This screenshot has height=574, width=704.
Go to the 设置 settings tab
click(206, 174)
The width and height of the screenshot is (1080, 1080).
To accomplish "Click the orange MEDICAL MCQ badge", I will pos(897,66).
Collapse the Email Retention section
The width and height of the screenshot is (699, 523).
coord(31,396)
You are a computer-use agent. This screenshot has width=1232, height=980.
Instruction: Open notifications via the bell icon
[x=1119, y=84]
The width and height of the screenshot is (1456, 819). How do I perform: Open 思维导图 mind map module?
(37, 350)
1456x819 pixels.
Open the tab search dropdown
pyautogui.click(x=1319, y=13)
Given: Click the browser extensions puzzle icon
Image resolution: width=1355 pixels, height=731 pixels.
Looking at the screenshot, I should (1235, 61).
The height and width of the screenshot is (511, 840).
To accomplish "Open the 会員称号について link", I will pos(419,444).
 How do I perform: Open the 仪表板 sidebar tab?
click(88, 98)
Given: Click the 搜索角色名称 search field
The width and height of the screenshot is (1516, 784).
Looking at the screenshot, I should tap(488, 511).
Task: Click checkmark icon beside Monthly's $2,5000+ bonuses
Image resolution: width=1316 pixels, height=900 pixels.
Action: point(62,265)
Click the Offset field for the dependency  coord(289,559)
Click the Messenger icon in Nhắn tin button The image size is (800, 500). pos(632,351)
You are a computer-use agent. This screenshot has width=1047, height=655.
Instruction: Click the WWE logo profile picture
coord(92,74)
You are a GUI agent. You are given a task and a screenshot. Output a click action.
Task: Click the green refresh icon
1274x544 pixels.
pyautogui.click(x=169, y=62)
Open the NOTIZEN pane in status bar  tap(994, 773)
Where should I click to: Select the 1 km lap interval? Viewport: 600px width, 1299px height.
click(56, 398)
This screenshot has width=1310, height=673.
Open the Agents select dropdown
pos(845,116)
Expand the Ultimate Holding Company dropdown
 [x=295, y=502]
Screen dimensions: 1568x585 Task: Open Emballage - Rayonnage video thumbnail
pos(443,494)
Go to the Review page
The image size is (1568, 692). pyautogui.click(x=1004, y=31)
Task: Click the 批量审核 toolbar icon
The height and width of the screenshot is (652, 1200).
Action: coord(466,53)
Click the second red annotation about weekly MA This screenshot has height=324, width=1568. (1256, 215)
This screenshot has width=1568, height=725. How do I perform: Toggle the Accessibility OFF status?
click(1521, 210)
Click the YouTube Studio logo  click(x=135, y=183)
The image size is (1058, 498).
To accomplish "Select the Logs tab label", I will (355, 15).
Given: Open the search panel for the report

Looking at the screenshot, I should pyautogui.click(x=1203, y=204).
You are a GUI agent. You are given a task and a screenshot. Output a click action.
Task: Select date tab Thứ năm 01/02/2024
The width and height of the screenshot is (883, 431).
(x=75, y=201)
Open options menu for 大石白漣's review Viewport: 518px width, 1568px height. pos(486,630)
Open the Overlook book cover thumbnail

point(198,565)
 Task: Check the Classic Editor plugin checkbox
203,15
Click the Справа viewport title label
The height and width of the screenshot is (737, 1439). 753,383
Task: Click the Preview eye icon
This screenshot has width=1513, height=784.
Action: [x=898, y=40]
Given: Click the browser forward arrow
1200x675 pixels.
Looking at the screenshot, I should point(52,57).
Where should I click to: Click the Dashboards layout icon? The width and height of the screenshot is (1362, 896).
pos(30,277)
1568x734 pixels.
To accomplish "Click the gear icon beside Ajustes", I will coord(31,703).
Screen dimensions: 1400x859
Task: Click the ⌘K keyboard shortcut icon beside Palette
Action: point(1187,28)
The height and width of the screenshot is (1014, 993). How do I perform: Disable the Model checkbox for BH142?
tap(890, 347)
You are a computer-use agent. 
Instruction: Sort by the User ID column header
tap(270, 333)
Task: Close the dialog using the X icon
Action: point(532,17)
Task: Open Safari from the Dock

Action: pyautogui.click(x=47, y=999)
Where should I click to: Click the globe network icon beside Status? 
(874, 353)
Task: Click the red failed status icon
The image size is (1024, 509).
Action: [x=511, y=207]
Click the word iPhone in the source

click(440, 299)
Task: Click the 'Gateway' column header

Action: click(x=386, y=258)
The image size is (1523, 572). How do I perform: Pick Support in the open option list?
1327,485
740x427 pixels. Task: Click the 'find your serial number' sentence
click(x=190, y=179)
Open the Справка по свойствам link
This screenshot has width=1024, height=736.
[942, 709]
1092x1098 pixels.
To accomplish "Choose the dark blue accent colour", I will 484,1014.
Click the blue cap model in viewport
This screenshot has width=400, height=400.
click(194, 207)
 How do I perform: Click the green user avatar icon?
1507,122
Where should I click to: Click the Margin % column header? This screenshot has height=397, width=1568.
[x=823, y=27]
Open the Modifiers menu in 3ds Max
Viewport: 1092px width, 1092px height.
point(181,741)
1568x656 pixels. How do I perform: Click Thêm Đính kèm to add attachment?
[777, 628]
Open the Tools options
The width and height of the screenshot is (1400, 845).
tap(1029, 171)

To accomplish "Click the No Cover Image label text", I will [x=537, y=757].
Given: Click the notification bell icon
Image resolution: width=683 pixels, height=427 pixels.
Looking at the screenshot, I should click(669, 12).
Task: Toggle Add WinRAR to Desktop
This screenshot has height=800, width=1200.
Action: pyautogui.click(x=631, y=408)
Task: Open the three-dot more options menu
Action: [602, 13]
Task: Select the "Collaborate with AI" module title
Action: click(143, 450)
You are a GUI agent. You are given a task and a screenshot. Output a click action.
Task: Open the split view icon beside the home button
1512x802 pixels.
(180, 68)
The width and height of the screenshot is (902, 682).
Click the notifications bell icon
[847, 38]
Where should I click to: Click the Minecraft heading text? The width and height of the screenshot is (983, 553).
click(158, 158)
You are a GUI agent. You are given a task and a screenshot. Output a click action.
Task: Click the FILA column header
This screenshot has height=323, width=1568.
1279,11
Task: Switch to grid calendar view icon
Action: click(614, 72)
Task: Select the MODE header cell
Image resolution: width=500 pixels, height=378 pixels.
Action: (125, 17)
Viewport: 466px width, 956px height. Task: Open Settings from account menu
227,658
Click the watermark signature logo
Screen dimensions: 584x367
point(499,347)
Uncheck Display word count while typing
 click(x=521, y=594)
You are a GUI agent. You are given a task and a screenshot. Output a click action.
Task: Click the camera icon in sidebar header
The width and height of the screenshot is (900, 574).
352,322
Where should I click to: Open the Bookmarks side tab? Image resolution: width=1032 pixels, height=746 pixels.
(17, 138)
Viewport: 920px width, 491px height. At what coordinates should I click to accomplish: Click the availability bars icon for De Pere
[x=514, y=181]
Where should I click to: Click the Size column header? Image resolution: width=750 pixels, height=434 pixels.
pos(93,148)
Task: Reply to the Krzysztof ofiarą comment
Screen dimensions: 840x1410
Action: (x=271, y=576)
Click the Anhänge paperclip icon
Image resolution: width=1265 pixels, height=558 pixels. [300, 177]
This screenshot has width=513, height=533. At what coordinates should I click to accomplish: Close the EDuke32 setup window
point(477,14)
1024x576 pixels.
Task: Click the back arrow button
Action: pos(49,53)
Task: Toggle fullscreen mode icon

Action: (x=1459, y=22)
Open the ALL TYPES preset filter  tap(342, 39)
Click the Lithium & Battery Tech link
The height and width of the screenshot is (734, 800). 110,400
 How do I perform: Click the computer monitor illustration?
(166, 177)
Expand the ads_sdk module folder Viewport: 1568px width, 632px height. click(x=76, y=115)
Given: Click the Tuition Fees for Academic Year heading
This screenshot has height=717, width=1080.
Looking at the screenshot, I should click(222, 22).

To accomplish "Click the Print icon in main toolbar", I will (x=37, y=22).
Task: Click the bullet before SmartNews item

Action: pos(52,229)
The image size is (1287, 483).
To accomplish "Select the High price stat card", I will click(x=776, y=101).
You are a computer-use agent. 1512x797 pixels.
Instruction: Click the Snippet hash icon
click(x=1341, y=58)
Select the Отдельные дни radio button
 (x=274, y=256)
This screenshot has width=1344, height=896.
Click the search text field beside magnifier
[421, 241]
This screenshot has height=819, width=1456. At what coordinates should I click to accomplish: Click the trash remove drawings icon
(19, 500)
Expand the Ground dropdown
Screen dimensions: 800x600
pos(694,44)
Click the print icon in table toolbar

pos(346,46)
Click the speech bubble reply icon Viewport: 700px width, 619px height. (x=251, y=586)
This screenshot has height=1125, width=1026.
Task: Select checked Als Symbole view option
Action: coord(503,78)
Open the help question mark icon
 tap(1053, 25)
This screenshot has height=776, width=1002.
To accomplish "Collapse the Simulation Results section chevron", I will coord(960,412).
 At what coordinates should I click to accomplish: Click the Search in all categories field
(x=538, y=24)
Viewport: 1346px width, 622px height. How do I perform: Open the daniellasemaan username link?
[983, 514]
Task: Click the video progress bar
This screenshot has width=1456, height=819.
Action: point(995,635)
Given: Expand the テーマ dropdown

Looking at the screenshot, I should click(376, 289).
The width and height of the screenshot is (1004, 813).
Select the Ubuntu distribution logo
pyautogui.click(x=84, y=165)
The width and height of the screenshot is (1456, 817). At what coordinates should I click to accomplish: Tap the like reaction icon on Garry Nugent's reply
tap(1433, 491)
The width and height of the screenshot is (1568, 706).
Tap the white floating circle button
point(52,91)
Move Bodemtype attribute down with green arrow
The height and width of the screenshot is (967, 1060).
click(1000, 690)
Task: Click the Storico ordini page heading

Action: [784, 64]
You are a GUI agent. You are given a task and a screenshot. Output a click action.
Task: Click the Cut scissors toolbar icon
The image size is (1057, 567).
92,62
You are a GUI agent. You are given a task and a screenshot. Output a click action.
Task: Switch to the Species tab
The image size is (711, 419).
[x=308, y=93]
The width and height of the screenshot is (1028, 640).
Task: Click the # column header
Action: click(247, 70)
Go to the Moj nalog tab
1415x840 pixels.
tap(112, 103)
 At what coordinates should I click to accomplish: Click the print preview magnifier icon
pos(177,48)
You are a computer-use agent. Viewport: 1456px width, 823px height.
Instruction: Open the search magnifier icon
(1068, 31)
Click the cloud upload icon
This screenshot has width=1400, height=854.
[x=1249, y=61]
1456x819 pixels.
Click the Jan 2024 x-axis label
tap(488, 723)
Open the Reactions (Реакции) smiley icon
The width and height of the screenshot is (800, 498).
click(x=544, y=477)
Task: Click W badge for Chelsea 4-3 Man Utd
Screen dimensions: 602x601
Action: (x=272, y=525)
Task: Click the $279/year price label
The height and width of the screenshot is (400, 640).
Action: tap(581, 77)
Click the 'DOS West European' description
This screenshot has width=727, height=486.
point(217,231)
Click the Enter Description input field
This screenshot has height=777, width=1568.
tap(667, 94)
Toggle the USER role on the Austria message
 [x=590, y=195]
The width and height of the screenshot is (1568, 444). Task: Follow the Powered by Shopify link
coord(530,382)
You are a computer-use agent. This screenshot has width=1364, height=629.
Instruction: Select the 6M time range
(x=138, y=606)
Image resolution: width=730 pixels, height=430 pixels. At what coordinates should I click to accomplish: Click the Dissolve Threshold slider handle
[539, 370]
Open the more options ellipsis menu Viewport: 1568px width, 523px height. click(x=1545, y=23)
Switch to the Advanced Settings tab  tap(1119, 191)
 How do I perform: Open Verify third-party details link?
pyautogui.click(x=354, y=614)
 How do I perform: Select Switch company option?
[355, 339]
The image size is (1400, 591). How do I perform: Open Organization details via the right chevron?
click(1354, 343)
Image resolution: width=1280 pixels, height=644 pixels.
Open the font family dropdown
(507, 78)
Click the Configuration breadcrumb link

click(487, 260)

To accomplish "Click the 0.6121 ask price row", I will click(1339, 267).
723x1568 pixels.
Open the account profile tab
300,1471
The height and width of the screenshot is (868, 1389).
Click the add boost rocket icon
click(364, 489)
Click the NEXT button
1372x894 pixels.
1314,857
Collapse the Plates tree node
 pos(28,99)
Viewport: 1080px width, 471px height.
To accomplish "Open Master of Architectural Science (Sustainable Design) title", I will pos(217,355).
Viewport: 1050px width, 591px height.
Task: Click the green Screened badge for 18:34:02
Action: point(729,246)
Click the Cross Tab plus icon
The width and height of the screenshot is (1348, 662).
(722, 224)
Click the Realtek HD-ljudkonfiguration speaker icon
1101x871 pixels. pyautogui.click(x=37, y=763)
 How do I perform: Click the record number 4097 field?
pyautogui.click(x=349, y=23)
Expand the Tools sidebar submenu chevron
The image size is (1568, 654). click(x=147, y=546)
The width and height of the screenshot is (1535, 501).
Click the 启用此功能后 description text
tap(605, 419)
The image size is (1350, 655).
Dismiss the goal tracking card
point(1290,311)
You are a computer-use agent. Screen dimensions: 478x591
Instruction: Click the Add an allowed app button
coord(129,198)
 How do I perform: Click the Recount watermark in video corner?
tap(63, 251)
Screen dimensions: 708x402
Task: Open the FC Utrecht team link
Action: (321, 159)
....
What you will do –
Reproduce the data above verbatim, from the line with "Click the Messenger" up to and including the line with "Click the second".

Full response –
Click the Messenger icon in Nhắn tin button The image size is (800, 500). pos(632,351)
You are a computer-use agent. This screenshot has width=1047, height=655.
Instruction: Click the WWE logo profile picture
coord(92,74)
You are a GUI agent. You are given a task and a screenshot. Output a click action.
Task: Click the green refresh icon
1274x544 pixels.
pyautogui.click(x=169, y=62)
Open the NOTIZEN pane in status bar  tap(994, 773)
Where should I click to: Select the 1 km lap interval? Viewport: 600px width, 1299px height.
click(56, 398)
This screenshot has width=1310, height=673.
Open the Agents select dropdown
pos(845,116)
Expand the Ultimate Holding Company dropdown
 [x=295, y=502]
Screen dimensions: 1568x585 Task: Open Emballage - Rayonnage video thumbnail
pos(443,494)
Go to the Review page
The image size is (1568, 692). pyautogui.click(x=1004, y=31)
Task: Click the 批量审核 toolbar icon
The height and width of the screenshot is (652, 1200).
Action: coord(466,53)
Click the second red annotation about weekly MA This screenshot has height=324, width=1568. (1256, 215)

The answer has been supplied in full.